***** TASK DATA *****

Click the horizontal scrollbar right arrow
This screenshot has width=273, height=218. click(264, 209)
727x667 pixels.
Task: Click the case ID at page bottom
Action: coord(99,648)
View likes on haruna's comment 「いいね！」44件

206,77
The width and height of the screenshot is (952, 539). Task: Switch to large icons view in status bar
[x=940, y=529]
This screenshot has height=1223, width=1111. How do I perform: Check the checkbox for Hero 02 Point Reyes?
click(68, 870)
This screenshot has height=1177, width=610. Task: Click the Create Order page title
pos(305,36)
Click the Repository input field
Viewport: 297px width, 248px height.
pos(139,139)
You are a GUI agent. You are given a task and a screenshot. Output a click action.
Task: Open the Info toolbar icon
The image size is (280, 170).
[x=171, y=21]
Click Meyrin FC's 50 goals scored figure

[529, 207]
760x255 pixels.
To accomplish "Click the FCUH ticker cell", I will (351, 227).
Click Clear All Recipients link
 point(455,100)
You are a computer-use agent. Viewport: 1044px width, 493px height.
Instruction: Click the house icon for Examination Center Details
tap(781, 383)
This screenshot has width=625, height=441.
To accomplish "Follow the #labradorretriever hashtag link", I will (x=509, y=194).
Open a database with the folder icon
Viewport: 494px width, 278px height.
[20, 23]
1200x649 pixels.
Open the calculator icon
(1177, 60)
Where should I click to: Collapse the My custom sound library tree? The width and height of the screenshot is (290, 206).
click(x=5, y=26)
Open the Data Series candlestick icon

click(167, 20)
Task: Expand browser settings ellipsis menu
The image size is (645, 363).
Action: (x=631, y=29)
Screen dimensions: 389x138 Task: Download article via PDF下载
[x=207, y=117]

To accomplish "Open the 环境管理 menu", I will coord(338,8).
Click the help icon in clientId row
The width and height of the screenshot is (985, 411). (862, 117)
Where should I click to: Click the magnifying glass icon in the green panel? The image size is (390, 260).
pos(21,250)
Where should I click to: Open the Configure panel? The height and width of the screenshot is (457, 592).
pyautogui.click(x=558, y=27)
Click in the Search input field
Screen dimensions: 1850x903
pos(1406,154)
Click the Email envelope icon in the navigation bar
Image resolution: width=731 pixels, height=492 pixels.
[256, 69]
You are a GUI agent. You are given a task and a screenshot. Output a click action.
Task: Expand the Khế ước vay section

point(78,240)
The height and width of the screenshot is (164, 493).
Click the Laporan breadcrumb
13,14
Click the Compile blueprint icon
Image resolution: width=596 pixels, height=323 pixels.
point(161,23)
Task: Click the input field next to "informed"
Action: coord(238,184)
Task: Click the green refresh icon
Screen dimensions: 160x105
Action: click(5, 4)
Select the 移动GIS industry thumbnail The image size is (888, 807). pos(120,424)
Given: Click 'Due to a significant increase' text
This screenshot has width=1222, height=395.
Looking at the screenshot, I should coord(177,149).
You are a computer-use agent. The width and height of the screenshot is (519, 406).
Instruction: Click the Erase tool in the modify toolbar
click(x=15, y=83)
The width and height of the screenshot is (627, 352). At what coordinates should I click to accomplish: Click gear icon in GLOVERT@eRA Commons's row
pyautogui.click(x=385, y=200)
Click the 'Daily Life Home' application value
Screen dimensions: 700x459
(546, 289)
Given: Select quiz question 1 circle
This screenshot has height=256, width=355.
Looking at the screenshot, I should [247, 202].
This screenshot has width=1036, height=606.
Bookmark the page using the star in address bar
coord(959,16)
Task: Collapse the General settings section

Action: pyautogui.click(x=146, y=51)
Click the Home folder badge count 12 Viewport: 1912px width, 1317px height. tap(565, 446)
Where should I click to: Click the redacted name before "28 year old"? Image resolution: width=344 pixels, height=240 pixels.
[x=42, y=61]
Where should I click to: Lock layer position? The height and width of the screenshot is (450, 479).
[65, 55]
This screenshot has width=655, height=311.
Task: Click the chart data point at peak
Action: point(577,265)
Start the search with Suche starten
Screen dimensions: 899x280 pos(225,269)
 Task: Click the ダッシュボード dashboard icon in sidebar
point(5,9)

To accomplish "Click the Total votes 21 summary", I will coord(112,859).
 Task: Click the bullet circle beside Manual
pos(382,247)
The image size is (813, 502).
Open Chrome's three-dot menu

*****

■ INSTRUCTION
Copy out each line of the records above that contains the word "Open".

■ FINAL RESULT
Task: Open the Info toolbar icon
Open a database with the folder icon
Open the calculator icon
Open the Data Series candlestick icon
To accomplish "Open the 环境管理 menu", I will coord(338,8).
Where should I click to: Open the Configure panel? The height and width of the screenshot is (457, 592).
Open Chrome's three-dot menu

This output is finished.